Items from a data source:
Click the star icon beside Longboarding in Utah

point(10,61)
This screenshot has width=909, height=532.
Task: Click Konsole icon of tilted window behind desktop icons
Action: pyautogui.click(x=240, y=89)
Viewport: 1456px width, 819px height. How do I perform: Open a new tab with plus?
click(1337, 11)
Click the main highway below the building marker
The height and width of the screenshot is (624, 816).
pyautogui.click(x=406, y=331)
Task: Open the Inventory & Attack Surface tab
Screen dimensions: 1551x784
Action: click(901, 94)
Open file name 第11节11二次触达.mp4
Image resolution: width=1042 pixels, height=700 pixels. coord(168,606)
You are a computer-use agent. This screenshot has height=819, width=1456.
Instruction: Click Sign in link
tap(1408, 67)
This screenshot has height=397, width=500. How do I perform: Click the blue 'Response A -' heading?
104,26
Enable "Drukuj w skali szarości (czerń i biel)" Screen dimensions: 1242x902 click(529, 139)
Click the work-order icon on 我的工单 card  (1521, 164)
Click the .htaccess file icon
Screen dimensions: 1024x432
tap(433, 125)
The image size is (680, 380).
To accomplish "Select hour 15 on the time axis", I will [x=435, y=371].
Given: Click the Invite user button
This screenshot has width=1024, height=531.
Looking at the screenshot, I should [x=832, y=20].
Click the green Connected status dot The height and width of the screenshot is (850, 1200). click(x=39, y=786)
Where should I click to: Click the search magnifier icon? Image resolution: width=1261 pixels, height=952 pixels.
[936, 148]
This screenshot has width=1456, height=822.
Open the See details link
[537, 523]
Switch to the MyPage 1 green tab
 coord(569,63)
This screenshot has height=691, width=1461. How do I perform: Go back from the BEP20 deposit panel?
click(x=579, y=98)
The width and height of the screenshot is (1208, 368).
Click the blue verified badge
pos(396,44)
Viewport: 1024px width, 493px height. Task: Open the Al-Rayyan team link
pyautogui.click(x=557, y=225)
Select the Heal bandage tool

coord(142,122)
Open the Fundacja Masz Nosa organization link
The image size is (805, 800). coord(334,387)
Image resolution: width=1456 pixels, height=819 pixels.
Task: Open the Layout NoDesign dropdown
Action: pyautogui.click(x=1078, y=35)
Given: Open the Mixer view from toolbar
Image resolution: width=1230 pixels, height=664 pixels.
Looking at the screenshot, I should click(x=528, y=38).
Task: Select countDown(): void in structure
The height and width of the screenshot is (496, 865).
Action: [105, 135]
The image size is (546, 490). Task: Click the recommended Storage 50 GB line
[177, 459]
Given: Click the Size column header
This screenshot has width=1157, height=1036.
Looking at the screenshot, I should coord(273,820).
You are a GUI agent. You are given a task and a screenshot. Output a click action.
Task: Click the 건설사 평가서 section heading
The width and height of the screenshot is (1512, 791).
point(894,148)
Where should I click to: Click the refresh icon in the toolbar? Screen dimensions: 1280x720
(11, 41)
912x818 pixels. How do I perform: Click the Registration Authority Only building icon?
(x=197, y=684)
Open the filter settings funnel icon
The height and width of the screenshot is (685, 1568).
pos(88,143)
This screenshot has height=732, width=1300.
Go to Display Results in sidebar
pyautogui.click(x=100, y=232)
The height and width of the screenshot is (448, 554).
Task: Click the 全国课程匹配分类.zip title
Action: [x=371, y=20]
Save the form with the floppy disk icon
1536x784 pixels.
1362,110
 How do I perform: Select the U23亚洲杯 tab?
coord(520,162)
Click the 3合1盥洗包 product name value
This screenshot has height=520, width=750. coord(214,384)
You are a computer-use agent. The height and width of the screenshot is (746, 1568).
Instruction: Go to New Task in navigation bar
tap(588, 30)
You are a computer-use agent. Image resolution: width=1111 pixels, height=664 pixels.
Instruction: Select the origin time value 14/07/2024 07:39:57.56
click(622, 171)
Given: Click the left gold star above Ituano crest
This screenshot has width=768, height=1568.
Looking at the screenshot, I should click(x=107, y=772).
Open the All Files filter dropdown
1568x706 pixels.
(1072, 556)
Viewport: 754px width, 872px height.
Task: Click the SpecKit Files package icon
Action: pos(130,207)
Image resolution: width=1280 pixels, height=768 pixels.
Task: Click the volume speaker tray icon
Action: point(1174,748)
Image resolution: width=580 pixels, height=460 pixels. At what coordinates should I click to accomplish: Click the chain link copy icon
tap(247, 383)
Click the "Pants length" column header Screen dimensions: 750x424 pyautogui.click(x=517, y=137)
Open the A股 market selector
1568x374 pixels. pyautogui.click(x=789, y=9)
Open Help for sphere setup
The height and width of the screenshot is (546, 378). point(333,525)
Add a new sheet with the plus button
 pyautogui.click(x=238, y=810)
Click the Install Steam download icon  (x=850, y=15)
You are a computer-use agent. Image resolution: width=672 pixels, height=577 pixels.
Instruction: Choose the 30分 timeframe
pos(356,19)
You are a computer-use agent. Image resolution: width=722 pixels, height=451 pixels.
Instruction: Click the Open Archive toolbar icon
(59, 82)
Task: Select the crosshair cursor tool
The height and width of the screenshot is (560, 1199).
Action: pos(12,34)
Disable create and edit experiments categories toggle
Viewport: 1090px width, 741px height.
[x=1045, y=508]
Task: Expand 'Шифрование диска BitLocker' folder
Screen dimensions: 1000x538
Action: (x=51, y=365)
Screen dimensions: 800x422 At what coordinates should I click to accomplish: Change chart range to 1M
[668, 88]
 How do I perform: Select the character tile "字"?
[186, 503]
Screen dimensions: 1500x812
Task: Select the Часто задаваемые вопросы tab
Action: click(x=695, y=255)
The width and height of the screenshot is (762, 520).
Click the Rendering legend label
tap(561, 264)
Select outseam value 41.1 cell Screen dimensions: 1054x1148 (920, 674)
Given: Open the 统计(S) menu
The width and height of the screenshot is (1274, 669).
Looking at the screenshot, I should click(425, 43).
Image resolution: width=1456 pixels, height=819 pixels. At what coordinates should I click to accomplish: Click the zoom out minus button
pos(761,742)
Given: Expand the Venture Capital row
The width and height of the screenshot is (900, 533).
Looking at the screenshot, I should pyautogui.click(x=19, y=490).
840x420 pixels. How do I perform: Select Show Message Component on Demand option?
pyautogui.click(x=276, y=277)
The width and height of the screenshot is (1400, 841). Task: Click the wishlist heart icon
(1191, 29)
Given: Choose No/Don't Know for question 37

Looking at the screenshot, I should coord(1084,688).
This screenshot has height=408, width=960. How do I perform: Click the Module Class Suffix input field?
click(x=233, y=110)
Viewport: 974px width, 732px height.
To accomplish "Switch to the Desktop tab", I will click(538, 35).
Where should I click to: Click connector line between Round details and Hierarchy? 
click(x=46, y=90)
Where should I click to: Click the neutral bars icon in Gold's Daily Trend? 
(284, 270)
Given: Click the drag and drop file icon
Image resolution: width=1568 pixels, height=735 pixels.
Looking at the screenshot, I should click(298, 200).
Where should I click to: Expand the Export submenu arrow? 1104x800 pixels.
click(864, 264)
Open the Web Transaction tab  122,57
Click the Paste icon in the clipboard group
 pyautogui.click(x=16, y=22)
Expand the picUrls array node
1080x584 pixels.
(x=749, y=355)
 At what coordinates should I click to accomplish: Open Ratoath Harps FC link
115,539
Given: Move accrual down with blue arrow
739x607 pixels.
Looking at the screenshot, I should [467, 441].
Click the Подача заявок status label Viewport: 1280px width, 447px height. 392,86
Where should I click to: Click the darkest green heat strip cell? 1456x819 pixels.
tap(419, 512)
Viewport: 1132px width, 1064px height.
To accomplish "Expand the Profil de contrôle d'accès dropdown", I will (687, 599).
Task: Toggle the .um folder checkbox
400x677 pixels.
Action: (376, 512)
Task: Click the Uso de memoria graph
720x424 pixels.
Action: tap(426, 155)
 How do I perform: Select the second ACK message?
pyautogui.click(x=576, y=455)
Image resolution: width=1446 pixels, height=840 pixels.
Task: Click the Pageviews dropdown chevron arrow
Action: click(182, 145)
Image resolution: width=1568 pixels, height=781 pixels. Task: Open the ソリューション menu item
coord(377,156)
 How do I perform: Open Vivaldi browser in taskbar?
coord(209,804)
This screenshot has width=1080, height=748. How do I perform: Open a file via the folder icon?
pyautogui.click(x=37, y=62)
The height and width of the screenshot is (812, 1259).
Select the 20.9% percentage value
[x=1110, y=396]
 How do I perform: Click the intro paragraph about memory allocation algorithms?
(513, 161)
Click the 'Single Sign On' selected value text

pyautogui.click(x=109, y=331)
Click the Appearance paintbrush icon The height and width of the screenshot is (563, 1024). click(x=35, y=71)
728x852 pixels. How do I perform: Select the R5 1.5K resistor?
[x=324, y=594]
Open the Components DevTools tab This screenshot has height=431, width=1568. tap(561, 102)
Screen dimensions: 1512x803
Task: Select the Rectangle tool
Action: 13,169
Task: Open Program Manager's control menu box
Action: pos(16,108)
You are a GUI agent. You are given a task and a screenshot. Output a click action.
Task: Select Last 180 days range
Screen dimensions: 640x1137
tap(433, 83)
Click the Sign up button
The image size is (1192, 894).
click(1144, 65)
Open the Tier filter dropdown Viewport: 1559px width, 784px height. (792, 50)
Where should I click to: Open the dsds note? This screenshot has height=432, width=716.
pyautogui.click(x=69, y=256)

YOUR INSTRUCTIONS
Give as a numbered list the lines starting at the first one above and ending at the line containing "Action: click(901, 94)", including both ends and omitting blank lines.

WRITTEN SOLUTION
1. Click the star icon beside Longboarding in Utah
2. point(10,61)
3. This screenshot has width=909, height=532.
4. Task: Click Konsole icon of tilted window behind desktop icons
5. Action: pyautogui.click(x=240, y=89)
6. Viewport: 1456px width, 819px height. How do I perform: Open a new tab with plus?
7. click(1337, 11)
8. Click the main highway below the building marker
9. The height and width of the screenshot is (624, 816).
10. pyautogui.click(x=406, y=331)
11. Task: Open the Inventory & Attack Surface tab
12. Screen dimensions: 1551x784
13. Action: click(901, 94)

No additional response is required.